## Problem to solve
This exercise calls for copying every line below that holds the word "green".

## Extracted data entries
======

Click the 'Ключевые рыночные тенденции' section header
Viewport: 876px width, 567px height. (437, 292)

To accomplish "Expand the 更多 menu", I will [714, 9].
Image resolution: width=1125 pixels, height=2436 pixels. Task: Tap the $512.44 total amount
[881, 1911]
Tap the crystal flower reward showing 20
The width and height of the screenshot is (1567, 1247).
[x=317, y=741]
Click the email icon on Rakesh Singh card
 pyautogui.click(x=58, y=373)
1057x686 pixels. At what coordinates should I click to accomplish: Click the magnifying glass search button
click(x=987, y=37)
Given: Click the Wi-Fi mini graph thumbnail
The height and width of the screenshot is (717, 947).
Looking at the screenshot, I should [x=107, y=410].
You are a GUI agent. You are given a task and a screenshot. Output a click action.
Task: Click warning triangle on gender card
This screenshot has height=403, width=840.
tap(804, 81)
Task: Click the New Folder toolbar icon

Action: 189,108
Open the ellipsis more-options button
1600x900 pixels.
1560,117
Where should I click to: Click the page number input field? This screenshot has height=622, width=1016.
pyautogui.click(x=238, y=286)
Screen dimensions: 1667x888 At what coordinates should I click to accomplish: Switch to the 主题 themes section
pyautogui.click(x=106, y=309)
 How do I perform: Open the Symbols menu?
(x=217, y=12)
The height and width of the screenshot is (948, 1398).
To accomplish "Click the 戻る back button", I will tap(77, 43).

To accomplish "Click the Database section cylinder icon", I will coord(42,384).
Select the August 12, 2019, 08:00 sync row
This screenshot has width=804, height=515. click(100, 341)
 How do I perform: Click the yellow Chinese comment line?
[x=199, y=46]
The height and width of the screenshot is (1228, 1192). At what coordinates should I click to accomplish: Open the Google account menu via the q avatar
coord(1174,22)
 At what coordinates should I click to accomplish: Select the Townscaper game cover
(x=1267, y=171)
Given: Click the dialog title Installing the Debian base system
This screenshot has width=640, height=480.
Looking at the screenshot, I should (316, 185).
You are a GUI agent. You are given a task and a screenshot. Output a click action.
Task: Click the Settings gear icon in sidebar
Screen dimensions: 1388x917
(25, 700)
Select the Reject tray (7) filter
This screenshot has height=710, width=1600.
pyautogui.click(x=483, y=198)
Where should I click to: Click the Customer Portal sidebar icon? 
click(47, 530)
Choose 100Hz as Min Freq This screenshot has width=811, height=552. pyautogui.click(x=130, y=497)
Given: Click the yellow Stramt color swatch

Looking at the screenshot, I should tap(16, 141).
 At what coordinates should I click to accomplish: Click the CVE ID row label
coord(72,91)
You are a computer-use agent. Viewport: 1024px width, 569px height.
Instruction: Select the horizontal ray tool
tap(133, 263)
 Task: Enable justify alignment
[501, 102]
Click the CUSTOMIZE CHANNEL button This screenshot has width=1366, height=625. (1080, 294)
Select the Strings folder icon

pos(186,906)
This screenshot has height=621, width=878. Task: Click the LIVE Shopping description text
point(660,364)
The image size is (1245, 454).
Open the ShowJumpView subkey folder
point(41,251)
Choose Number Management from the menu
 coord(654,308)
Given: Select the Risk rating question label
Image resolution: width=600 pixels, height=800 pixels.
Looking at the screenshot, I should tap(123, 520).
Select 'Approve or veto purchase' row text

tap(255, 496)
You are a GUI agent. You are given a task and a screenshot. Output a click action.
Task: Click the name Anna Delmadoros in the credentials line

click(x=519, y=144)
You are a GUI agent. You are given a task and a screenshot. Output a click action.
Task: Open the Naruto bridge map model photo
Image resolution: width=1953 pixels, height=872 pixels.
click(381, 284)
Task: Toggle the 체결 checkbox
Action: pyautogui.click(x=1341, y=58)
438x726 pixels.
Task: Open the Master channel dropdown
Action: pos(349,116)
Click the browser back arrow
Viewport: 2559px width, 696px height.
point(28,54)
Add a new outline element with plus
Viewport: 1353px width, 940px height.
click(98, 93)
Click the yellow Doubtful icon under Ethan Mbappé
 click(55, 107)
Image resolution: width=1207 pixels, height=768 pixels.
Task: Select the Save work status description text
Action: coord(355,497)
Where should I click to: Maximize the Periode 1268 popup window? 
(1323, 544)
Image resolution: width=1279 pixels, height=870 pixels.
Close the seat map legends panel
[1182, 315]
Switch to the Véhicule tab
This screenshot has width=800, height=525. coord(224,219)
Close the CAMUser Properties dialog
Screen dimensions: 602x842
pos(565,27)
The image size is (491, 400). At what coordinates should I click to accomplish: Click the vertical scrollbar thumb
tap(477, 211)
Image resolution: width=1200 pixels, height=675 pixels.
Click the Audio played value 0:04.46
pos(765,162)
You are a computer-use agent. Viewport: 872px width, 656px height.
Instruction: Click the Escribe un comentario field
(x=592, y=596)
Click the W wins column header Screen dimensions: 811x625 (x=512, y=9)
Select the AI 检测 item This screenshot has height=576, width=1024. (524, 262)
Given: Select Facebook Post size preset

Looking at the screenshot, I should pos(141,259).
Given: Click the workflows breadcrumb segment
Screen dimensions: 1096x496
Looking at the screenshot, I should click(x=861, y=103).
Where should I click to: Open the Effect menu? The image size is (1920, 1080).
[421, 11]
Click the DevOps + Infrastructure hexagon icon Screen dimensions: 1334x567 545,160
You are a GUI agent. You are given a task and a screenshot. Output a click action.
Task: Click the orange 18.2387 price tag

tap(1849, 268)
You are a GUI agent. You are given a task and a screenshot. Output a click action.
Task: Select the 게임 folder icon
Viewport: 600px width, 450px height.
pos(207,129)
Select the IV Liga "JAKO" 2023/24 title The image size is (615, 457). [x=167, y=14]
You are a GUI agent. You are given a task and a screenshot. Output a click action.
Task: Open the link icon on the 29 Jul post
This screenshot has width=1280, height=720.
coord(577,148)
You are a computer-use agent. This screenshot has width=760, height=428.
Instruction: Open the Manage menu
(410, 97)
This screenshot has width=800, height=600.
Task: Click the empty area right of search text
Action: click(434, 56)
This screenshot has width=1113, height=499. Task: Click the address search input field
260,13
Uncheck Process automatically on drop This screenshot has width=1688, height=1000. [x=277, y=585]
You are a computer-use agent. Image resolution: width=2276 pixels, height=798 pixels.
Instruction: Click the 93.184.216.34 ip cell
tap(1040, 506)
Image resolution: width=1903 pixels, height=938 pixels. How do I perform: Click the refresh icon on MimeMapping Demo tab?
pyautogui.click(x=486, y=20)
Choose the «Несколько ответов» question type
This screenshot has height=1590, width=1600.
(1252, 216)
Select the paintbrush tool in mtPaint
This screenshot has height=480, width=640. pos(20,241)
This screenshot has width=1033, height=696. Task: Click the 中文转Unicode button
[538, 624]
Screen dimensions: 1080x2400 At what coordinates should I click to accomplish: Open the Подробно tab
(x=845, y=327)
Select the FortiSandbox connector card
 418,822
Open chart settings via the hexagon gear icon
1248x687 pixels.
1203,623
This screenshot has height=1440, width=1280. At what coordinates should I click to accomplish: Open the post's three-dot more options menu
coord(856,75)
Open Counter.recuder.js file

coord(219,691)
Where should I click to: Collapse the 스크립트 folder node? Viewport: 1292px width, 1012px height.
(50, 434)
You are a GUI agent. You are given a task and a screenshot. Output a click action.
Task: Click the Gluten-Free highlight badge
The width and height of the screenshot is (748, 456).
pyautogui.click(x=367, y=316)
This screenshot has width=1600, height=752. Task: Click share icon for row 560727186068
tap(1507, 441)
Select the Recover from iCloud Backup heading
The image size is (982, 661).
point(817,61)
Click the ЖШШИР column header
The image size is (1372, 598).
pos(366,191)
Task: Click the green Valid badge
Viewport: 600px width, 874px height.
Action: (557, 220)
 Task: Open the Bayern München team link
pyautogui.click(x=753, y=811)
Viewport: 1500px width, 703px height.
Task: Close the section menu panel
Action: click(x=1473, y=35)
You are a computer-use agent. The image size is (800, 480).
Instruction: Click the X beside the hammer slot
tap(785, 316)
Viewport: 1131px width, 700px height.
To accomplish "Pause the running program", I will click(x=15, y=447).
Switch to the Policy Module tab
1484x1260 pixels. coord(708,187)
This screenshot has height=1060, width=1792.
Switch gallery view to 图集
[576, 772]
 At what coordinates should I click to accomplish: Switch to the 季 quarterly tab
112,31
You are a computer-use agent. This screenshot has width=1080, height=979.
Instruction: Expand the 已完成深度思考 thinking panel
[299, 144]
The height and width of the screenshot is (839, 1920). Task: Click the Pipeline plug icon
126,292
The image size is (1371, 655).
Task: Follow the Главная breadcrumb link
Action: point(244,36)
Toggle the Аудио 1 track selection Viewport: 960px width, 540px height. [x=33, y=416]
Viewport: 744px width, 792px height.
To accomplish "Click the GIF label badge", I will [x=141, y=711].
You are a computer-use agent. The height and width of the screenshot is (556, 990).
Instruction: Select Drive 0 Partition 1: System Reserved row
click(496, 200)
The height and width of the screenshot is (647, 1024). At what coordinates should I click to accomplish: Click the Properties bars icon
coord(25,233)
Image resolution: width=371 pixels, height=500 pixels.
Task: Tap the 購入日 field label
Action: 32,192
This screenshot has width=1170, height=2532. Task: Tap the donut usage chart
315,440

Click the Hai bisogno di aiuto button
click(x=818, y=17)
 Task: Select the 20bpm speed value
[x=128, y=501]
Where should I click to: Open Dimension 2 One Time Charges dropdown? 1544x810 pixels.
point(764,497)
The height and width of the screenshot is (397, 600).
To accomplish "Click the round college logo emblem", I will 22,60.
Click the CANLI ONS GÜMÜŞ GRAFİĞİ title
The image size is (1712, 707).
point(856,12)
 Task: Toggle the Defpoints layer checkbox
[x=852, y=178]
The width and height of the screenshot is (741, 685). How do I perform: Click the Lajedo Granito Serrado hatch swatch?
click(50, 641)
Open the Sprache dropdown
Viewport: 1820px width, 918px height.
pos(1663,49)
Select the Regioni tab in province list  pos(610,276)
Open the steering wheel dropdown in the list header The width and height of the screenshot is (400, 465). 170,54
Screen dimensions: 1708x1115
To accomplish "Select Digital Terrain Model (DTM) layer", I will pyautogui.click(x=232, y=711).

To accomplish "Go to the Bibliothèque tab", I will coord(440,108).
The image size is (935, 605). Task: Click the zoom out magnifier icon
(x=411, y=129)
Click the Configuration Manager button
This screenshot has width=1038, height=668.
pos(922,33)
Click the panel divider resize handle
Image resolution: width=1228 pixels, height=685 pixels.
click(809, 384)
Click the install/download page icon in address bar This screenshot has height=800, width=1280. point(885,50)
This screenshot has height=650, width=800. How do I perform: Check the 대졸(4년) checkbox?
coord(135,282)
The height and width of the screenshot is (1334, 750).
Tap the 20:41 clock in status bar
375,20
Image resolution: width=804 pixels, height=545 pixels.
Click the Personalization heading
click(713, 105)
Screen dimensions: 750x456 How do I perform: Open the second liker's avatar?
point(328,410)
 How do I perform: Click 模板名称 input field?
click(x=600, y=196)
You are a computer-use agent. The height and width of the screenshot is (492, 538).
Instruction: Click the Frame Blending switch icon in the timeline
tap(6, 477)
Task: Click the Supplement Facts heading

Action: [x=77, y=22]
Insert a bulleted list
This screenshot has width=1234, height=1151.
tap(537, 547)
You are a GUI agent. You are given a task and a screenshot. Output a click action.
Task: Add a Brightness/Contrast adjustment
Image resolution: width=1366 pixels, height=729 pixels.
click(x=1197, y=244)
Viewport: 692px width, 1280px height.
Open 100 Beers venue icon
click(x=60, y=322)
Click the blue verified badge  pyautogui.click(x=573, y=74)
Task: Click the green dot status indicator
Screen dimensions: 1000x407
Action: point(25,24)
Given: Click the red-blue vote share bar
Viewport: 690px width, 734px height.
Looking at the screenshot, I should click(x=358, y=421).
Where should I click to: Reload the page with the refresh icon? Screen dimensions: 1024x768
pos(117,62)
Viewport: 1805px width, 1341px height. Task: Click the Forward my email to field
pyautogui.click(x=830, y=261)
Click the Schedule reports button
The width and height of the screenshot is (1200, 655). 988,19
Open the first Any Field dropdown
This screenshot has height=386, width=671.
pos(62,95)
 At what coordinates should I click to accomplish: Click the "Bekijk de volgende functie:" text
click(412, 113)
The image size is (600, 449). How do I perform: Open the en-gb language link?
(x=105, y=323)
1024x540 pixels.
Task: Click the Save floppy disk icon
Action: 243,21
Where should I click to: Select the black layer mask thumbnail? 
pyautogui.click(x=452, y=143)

======

## Reply to the exercise
Task: Click the green Valid badge
Task: Click the green dot status indicator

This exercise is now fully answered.